Exercise description:
Beginning at the line containing "The image size is (742, 602)." and continuing to the end of the records below, give each line again exactly as it stands, and only those lines.

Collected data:
..........
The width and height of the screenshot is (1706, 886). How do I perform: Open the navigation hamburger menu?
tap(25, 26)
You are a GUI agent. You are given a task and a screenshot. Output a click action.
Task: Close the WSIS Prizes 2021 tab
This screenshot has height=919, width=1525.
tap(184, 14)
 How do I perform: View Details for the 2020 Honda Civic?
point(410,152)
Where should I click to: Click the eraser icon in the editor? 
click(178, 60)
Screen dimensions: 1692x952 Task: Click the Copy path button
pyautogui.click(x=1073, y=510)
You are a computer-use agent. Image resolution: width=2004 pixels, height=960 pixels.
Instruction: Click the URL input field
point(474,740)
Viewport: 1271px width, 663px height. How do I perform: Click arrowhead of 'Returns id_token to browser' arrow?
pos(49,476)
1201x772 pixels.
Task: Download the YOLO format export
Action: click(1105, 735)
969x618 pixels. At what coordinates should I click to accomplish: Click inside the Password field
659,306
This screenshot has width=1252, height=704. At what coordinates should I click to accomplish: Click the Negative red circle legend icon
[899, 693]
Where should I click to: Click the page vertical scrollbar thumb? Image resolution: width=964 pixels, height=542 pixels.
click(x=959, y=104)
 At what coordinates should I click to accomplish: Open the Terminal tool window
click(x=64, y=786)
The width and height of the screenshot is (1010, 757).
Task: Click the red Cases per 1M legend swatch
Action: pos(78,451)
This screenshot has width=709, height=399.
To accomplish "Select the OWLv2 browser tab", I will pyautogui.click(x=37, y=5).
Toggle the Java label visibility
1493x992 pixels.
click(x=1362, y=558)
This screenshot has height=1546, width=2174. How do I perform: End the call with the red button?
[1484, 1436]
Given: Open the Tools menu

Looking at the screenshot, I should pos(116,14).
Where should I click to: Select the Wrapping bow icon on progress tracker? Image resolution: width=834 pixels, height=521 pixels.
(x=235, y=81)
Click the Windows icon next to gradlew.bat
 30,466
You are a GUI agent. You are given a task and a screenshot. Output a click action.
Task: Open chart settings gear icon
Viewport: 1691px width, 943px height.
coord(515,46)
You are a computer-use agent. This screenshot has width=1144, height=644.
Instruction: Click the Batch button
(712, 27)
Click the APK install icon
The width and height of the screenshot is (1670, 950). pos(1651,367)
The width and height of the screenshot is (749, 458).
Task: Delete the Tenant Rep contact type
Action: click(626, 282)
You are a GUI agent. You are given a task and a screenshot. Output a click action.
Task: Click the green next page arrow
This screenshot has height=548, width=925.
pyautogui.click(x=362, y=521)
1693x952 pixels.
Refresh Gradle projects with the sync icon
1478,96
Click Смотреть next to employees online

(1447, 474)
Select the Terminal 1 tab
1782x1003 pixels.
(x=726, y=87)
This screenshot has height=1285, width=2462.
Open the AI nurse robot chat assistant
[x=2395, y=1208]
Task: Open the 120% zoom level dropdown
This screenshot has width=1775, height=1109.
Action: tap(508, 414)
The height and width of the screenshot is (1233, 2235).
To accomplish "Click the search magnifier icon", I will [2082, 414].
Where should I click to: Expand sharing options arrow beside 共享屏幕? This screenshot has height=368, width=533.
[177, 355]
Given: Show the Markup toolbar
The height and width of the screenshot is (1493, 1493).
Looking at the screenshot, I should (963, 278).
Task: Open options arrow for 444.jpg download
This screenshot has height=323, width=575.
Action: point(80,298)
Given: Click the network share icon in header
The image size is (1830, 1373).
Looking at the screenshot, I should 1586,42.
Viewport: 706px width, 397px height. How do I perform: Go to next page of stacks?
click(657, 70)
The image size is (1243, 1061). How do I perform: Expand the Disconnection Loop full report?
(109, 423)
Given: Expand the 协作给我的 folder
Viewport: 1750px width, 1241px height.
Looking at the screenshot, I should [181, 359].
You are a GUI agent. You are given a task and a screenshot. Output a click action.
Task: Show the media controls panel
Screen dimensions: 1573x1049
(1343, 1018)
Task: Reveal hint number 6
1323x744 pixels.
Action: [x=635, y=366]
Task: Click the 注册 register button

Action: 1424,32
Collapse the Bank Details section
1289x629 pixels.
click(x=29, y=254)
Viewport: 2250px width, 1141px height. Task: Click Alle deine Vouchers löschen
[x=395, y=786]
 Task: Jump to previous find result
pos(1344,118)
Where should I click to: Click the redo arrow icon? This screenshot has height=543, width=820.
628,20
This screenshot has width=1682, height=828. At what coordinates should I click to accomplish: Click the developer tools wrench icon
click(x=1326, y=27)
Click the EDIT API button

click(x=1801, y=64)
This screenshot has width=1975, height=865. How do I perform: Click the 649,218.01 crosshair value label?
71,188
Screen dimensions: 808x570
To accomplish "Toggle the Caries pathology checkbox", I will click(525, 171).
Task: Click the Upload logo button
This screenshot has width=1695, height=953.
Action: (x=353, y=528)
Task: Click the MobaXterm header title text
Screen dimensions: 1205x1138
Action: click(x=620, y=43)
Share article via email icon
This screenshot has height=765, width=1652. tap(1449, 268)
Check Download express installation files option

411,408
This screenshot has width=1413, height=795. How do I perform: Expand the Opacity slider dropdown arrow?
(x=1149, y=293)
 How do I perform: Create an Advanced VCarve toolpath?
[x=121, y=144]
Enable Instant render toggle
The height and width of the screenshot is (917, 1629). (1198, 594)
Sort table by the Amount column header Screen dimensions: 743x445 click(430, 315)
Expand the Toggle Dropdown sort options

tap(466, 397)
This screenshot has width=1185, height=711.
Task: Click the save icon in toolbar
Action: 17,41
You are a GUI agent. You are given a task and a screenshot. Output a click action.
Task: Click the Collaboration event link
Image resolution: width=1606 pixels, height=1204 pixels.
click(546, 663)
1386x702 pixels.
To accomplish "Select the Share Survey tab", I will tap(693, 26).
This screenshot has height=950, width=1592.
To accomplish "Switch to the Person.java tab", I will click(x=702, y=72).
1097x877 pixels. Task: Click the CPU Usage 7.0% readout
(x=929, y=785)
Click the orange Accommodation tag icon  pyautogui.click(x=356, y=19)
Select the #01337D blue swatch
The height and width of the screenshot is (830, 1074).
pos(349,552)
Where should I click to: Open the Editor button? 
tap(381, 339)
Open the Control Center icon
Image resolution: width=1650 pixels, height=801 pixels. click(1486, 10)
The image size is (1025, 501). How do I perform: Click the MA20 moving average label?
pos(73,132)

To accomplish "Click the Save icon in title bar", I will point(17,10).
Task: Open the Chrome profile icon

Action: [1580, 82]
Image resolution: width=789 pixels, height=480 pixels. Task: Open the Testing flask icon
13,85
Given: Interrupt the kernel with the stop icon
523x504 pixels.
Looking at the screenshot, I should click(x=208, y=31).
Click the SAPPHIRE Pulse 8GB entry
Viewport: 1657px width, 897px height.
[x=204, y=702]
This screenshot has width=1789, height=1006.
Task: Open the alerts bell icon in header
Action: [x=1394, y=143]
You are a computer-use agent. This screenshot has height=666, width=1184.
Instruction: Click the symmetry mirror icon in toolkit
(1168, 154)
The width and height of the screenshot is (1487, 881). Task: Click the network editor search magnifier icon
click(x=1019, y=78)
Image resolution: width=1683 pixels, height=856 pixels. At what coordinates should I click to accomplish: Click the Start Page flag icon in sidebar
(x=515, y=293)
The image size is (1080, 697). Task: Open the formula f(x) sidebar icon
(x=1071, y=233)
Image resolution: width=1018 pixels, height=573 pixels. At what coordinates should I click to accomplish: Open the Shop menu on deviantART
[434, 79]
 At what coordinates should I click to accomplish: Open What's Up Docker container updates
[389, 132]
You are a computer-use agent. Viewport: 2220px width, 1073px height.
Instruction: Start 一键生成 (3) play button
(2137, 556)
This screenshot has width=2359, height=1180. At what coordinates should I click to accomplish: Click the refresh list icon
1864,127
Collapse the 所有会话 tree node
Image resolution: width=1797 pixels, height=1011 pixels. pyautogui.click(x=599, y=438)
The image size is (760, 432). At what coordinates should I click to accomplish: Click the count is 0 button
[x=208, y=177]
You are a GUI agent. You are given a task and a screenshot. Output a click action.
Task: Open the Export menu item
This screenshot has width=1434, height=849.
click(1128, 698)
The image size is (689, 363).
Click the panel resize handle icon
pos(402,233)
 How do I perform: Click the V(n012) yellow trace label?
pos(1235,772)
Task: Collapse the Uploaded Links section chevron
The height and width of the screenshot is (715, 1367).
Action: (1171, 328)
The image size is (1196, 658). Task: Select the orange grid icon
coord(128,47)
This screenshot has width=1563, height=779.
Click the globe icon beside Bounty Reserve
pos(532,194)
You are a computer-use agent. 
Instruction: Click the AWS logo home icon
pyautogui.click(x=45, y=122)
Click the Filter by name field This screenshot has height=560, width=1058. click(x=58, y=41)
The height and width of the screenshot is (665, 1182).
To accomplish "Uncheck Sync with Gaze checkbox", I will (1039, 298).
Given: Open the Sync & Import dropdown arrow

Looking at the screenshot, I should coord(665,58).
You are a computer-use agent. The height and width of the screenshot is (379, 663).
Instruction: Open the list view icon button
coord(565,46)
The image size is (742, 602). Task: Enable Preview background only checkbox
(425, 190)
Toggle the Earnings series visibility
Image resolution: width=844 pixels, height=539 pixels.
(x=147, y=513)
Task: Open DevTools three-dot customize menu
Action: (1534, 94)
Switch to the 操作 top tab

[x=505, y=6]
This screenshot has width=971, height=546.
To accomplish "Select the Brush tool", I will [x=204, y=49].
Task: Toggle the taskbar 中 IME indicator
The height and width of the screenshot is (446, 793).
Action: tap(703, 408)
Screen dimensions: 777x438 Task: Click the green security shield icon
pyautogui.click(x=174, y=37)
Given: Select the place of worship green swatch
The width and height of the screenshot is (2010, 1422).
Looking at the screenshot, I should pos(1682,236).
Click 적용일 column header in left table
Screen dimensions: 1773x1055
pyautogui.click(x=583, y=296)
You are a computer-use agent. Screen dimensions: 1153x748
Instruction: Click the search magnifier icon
..........
Answer to this problem:
The image size is (742, 602). Task: Enable Preview background only checkbox
(425, 190)
Toggle the Earnings series visibility
Image resolution: width=844 pixels, height=539 pixels.
(x=147, y=513)
Task: Open DevTools three-dot customize menu
Action: (1534, 94)
Switch to the 操作 top tab

[x=505, y=6]
This screenshot has width=971, height=546.
To accomplish "Select the Brush tool", I will [x=204, y=49].
Task: Toggle the taskbar 中 IME indicator
The height and width of the screenshot is (446, 793).
Action: tap(703, 408)
Screen dimensions: 777x438 Task: Click the green security shield icon
pyautogui.click(x=174, y=37)
Given: Select the place of worship green swatch
The width and height of the screenshot is (2010, 1422).
Looking at the screenshot, I should pos(1682,236).
Click 적용일 column header in left table
Screen dimensions: 1773x1055
pyautogui.click(x=583, y=296)
You are a computer-use agent. Screen dimensions: 1153x748
Instruction: Click the search magnifier icon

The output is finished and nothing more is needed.